## Your tasks:
**1)** In the St. George image-classification text, what does the task consist of?
**2)** In the records, copy out the stretch from the line containing "SỮA TẮM CÓ LÀM ĐẸP DA? (56, 1323)" through the line containing "Trang chủ (26, 134)".

** BEGIN Text extract **

# Intro

The task consists of classifying images into those that contain St. George and those that don't.
I will train several pre-trained models on the given data.

# Data Exploration

Let's take a look at the images

In [1]:
import pandas as pd
import requests
import itertools
import torch
import torch.nn as nn, torch.optim as optim
from torchvision import models, transforms, datasets
import albumentations as alb
import albumentations.augmentations.transforms as aat
import numpy as np
from PIL import Image
from sklearn.model_selection import train_test_split
from tqdm import tqdm

In [2]:
df_george = pd.read_csv("./image_urls/georges.csv")
df_george.head()

Unnamed: 0,https://i.pinimg.com/736x/17/0d/5b/170d5b93d80d247be60f22ca1216bef7.jpg
0,https://i.pinimg.com/736x/47/b9/9a/47b99a2ddcd...
1,https://i.pinimg.com/736x/90/e8/90/90e890f054b...
2,https://i.pinimg.com/736x/0a/71/6f/0a716f6f14e...
3,https://i.pinimg.com/736x/f1/95/be/f195bea0b78...
4,https://i.pinimg.com/736x/78/da/54/78da54b8fa9...


In [None]:
df_non_george = pd.read_csv("./image_urls/non_georges.csv")
df_non_george.head()

In [5]:
george_links = set(itertools.chain(*pd.read_csv("./image_urls/georges.csv").values.tolist()))
non_george_links = set(itertools.chain(*pd.read_csv("./image_urls/non_georges.csv").values.tolist()))

Let's check if there are some bad photos, (photos both classified as george appearing and george not appearing).

In [None]:
miss_labeled = george_links.intersection(non_george_links)
miss_labeled

We can notice there are few links in both classes. Let's ignore these links

In [7]:
george_links.difference_update(miss_labeled)
non_george_links.difference_update(miss_labeled)

** END Text extract **
** BEGIN Data lines **

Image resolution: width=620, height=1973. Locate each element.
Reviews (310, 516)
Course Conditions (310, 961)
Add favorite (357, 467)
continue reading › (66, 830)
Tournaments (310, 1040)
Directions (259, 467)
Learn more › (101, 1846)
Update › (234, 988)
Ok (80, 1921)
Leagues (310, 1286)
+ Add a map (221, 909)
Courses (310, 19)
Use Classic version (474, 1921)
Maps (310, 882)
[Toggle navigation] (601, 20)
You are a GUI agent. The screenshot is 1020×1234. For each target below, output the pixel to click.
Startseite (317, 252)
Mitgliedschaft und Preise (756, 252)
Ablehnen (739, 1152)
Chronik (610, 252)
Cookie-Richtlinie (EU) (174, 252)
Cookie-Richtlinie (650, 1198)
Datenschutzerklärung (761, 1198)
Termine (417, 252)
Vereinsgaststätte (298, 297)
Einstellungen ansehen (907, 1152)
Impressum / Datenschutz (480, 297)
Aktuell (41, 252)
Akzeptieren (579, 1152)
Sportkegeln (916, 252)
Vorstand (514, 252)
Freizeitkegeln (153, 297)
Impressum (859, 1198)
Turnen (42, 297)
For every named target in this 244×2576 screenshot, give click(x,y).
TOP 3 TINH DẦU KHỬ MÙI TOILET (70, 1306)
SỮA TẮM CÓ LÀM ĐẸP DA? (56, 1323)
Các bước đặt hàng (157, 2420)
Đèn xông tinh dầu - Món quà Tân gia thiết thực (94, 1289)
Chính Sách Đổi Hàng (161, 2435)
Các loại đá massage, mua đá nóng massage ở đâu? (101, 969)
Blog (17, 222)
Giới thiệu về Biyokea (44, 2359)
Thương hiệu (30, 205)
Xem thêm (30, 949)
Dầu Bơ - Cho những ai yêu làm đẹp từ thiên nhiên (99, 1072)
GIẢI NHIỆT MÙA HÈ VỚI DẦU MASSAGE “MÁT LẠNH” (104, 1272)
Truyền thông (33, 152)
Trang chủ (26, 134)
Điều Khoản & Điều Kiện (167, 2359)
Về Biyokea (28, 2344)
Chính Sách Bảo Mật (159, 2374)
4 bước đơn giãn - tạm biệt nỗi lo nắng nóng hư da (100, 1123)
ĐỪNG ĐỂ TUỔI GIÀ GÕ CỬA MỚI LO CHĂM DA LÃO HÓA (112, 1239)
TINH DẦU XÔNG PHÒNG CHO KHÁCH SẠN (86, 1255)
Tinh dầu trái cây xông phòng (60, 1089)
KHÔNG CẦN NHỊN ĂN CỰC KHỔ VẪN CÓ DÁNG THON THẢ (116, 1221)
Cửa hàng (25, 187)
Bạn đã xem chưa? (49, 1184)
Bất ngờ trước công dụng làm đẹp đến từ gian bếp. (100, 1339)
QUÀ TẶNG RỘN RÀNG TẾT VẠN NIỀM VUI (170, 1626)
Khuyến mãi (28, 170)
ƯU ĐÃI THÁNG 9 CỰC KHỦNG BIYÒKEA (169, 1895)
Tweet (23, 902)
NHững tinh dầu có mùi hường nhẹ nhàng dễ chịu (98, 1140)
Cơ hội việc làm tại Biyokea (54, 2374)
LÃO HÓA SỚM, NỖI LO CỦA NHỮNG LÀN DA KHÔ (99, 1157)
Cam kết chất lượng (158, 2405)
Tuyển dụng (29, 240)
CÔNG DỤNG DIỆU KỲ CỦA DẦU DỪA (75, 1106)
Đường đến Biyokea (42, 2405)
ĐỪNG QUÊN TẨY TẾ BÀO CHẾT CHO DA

** END Data lines **

## Exercise answers:
**1)** Classifying images into those that contain St. George and those that don't.

**2)**
SỮA TẮM CÓ LÀM ĐẸP DA? (56, 1323)
Các bước đặt hàng (157, 2420)
Đèn xông tinh dầu - Món quà Tân gia thiết thực (94, 1289)
Chính Sách Đổi Hàng (161, 2435)
Các loại đá massage, mua đá nóng massage ở đâu? (101, 969)
Blog (17, 222)
Giới thiệu về Biyokea (44, 2359)
Thương hiệu (30, 205)
Xem thêm (30, 949)
Dầu Bơ - Cho những ai yêu làm đẹp từ thiên nhiên (99, 1072)
GIẢI NHIỆT MÙA HÈ VỚI DẦU MASSAGE “MÁT LẠNH” (104, 1272)
Truyền thông (33, 152)
Trang chủ (26, 134)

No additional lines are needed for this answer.